In Japan alone, over 160 POW slave labour camps existed at the time of surrender and many more were located in areas of mainland China including the notorious camps in Hong Kong and Shanghai. Towards the end of the war, more and more prisoners were transported to mainland Japan as the need for domestic slave labour increased. Approximately 11,000 tragically lost their lives when allied air and submarine forces attacked the ships transporting them as the Japanese refused to paint the Red Cross such vessels while illegally using them to protect supply ships from allied attacks.
Japanese internment camps were dangerous places and death rates were incredibly high. According to the findings of the 1946 Tokyo Tribunal, the death rate of Western prisoners in the Far East was an incredible 27.1%, seven times that of POWs under the Germans and Italians.
A significant number of those captured were members of the British Commonwealth forces including; over 50,000 British servicemen, over 25,000 Indian Army personnel and over 21,000 Australian servicemen.

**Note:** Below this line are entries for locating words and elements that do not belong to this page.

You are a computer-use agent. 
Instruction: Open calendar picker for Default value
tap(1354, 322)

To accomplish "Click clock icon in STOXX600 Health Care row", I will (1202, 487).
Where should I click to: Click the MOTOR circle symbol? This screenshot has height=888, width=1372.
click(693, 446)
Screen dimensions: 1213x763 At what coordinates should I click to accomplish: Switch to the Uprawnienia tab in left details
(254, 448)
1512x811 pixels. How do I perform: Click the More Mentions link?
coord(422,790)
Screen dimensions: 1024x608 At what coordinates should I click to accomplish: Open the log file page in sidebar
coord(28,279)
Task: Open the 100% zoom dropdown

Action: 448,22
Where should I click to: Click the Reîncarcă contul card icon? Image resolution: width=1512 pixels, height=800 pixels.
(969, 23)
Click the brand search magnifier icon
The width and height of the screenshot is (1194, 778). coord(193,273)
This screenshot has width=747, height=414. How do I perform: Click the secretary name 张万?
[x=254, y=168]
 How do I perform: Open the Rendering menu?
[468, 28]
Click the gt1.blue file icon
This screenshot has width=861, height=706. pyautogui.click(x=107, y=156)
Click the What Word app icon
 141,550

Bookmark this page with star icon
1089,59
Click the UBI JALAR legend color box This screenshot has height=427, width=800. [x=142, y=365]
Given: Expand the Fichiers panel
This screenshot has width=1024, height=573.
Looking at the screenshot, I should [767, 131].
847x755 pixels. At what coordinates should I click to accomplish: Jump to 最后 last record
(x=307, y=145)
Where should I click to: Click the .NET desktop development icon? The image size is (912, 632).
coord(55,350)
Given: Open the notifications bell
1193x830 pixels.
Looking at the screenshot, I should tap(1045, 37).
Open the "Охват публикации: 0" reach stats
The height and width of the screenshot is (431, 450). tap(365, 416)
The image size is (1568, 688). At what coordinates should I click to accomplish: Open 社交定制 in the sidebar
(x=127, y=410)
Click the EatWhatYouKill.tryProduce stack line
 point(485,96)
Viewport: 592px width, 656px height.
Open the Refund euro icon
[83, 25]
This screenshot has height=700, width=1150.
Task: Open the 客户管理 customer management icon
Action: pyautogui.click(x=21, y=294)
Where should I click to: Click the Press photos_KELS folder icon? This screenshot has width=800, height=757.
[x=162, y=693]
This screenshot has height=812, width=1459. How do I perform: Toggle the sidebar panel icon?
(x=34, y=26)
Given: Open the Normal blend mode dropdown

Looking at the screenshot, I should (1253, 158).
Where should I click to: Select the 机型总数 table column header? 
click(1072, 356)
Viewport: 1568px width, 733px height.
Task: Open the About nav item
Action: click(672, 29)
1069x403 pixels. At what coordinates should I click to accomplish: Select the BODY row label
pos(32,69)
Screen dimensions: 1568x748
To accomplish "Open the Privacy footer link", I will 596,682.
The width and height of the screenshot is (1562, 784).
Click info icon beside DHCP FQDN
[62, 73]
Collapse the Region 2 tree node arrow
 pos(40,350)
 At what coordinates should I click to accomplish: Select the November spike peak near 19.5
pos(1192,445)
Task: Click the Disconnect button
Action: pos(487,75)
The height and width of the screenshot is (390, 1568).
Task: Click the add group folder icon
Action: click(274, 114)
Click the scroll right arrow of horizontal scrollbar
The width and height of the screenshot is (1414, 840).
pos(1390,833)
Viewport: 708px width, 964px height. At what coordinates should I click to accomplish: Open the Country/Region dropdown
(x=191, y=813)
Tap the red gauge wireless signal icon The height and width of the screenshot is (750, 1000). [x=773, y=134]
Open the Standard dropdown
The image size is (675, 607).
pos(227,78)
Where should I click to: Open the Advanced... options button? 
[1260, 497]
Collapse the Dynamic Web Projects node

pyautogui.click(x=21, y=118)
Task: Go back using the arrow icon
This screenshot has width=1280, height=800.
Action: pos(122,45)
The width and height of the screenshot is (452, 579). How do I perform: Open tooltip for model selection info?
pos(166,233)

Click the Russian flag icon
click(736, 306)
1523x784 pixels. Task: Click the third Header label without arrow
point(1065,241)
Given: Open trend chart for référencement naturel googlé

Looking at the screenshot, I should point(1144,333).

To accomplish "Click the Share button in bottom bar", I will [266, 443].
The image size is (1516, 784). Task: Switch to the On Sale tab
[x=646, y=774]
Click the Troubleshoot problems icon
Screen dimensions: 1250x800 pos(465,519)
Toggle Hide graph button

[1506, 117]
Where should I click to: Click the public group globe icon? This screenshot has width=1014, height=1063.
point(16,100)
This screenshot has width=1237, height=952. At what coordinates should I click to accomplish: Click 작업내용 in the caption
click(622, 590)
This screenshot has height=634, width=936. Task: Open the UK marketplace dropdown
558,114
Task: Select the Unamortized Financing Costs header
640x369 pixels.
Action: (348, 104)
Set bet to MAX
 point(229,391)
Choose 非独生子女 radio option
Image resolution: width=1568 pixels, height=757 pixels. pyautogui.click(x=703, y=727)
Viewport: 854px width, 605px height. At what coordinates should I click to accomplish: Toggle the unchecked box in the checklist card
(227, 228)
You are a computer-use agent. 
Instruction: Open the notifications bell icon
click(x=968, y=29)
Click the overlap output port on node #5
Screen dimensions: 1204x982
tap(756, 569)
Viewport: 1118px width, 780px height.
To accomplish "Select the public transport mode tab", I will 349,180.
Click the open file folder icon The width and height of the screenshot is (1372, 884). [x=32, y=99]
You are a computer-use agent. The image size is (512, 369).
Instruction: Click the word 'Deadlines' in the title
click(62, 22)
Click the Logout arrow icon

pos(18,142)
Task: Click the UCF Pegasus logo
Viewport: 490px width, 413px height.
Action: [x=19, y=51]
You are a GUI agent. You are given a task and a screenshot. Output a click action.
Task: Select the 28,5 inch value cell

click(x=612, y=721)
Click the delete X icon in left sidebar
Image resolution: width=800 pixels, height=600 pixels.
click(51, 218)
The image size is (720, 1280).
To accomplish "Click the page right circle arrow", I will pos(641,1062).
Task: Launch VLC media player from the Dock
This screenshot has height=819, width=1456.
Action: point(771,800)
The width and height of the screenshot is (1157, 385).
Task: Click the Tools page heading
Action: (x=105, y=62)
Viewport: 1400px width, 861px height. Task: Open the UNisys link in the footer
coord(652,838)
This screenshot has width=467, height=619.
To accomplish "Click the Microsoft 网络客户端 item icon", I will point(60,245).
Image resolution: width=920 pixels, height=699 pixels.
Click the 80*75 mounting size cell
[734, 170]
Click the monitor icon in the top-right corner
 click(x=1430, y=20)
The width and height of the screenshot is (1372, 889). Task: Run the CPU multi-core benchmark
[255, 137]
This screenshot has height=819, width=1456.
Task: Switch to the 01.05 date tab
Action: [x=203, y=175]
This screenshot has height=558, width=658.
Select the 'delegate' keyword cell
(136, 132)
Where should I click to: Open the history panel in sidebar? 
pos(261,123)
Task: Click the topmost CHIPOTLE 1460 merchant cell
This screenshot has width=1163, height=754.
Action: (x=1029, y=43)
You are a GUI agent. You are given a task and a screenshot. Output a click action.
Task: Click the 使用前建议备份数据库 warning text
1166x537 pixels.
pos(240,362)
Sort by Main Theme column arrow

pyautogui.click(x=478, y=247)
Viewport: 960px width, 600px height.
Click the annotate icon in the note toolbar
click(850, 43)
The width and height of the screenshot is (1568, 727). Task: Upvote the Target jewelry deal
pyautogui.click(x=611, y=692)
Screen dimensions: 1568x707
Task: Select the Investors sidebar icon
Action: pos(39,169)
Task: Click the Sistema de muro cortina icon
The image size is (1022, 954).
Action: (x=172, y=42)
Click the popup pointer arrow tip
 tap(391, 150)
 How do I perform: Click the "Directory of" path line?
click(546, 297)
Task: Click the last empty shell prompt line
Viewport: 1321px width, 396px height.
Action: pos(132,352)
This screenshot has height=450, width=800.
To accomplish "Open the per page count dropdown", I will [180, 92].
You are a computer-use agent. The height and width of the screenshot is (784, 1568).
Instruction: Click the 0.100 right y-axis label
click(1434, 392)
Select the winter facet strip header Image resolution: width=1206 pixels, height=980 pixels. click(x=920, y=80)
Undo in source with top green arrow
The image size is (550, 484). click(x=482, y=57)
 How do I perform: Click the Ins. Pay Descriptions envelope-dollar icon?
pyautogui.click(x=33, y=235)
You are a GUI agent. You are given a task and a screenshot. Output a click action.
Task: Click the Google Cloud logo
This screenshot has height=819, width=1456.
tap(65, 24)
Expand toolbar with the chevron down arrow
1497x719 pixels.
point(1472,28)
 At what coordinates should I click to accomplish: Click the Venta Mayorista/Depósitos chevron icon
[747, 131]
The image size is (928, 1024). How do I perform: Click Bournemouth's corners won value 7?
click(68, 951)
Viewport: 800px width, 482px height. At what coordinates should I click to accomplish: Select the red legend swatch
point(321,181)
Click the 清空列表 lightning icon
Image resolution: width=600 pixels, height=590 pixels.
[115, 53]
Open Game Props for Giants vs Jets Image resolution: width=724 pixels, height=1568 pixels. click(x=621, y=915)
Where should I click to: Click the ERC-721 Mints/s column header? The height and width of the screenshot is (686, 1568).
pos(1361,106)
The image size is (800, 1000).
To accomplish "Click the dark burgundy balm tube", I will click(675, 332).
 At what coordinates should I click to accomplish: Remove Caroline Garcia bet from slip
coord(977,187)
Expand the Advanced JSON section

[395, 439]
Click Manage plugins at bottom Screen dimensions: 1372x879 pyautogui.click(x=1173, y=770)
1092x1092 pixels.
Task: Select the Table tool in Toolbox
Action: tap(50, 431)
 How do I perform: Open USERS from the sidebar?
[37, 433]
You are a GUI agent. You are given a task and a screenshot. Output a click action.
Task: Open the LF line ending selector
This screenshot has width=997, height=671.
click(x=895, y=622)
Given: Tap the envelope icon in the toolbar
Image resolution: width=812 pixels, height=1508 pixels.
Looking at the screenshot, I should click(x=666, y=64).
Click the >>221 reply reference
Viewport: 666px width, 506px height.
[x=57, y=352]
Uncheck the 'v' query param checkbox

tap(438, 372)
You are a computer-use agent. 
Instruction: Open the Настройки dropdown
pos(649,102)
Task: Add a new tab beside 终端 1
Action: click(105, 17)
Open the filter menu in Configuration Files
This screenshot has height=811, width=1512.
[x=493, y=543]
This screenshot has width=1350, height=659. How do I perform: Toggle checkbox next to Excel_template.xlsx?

The majority of these prisoners were put to work in mines, fields, shipyards, factories or the infamous Burma-Siam railroad. They were expected to complete 12 hours of grueling physical labour in appalling condition each day while surviving on a meager diet of about 600 calories.
Prisoners were rarely given any fat and all were continuously hungry. More fortunate prisoners were occasionally fed barley, green stew and meat or fish once a month while most survived on a diet that consisted mainly of soya beans, rice and seaweed. Red Cross parcels were sent frequently but would usually be kept by the Japanese and were very rarely distributed amongst the prisoners.
Around 1 in 3 military prisoners died from starvation, work, punishments or disease while help by the Japanese. Roughly 39% of all Australian POWs, some 8,031 men, did not survive the horrors of the camps. 12,433 British military personnel also died in Japanese camps, roughly 25% of the total number held by Japanese Forces. No figures exist for the death rate of Indian servicemen but it is likely that it was remarkably high as Indian POWs who refused to defect to the Japanese sponsored Indian National Army were subjected to even more brutal treatments than European soldiers.
It was not only military personnel who were forced to survive the war in Japanese camps, estimated 125,000 -130,000 allied civilians were taken captive. The Japanese had no policy for the treatment of enemy civilian Internees.
They created hundreds of civilian internment camps in Japan, Korea, Manchuria, China, French Indo China, Thailand, Hong Kong, Republic of the Philippines, Burma, Singapore, Sumatra, Java, West Borneo, East Borneo, and the Celebes.
The camps themselves differed enormously. The smallest camp, Pangkalpinang in Sumatra, held approximately four people while the largest, Tjihapit I in Java, held around 14,000.
Over 3,000 women were interned in camps in China, nearly 1,000 in Hong Kong, just over 1,000 in Singapore and over 2,000 in the American colonised Philippines. The largest group of women were the 29,000 predominantly Dutch women and their 33,000 children who were captured and interned in camps in Java and Sumatra in the Dutch East Indies (now Indonesia).